# R.I.P. Austin Allen



## joemel (Mar 1, 2010)

Got some bad news this morning that a family friend of mine passed away last night. From what I understand is he was on his commander and came up on a T in the road out on the hunting club and wasnt expecting it and flipped several times. He didnt make it and the girl with him broke her leg.My sister or brother may add to the details on here later. :17:


----------



## CRAZYCRACKAZ71 (Oct 8, 2011)

May He RIP. God Only takes the good ones. Sry about your lost bro, will keep the family in my prayer


----------



## JD GREEN (Mar 11, 2010)

Prayers for the family and friends. Thats tough to loose someone so unexpectedly!


----------



## wmredneck (Dec 6, 2011)

Prayers sent also. I hope they find peace in this time of suffering. 

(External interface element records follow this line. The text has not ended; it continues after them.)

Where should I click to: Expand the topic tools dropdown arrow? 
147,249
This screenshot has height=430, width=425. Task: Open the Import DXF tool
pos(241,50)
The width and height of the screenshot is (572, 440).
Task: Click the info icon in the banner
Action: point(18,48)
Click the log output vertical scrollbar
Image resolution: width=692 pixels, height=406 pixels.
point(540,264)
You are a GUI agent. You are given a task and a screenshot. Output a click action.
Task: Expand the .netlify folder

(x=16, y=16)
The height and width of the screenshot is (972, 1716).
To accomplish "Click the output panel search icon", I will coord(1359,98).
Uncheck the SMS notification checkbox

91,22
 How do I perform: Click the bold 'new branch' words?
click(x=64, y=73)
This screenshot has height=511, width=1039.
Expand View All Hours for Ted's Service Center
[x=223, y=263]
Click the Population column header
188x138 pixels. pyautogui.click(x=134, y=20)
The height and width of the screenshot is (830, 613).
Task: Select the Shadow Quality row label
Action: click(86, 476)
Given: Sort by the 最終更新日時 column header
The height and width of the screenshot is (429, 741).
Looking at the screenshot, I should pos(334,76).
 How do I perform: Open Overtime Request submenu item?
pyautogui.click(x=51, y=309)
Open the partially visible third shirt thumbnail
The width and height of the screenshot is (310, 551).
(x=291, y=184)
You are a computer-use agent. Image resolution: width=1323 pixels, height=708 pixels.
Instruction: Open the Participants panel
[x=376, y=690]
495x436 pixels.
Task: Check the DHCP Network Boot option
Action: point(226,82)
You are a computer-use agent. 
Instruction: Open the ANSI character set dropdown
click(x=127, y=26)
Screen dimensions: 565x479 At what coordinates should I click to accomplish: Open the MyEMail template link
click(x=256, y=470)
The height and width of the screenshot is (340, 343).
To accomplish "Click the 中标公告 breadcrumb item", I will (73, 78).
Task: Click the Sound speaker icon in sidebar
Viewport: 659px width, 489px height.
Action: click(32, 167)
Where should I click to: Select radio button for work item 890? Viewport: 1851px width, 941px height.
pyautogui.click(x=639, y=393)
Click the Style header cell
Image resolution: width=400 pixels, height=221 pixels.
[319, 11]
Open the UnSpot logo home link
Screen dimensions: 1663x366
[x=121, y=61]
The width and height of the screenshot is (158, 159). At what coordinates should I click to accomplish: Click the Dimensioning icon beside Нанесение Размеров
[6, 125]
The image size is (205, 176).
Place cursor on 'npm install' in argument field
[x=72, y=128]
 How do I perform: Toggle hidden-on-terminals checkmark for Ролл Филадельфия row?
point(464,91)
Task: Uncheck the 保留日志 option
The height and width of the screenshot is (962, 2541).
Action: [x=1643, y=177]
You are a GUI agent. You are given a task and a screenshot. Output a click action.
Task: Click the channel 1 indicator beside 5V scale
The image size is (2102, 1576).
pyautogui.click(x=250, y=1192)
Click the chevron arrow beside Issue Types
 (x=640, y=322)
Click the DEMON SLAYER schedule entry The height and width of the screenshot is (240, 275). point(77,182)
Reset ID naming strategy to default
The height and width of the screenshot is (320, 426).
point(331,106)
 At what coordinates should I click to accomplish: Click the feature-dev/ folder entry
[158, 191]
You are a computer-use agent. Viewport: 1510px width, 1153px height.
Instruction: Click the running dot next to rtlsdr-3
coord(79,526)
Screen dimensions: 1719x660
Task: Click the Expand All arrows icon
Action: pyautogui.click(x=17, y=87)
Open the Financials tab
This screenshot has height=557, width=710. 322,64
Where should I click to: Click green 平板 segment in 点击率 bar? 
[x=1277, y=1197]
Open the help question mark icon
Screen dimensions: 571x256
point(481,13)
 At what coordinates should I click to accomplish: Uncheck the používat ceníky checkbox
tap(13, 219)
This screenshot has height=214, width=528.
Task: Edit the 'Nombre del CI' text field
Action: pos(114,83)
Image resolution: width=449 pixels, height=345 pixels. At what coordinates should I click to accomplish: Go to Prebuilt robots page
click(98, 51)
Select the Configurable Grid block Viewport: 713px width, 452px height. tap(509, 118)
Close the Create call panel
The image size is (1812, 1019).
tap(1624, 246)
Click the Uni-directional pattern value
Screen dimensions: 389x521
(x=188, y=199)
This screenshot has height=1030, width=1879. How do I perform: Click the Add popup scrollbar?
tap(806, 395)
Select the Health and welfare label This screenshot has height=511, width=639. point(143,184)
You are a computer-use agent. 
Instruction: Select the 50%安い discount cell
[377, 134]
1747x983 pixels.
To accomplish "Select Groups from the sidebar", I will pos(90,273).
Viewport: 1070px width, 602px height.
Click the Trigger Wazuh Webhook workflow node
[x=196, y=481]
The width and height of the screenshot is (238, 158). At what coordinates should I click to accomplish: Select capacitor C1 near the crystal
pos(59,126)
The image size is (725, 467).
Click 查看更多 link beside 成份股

Wishing I was home instead of on the road using TapTalk


----------



## joemel (Mar 1, 2010)

Thanks everyone and this happened rite outside Jena,La if anyone was wondering.


----------



## primetime1267 (Aug 31, 2009)

Im very sorry to hear about your loss.. Prayers are sent out..


----------



## AEdwards (Jul 2, 2012)

It was a terrible thing that happened so fast, we had been riding for about 4-5 hours and were leaving to go load the wheelers up when he wrecked. He was on his brand new yellow commander 1000, he was a great person and would do anything for anybody. Actually rite b4 he left he was working on mine helping me fix it.. EVERYONE PLEASE BE SAFE WHILE RIDING, you never know what's right out of your headlights, to Austin it was a road & he couldn't make the turn but you never know use precaution and let this be a lesson!


----------



## joemel (Mar 1, 2010)

you sure rite baby girl


----------



## JPs300 (Mar 23, 2011)

Very sorry to hear, our thoughts are with his family & friends.


----------



## Big D (Jun 23, 2009)

Sorry for your loss.


----------



## Brute650i (Dec 17, 2008)

Sorry to hear of something like this happening to good people. May he RIP


----------



## AEdwards (Jul 2, 2012)

Thanks everyone it's greatly appreciated


----------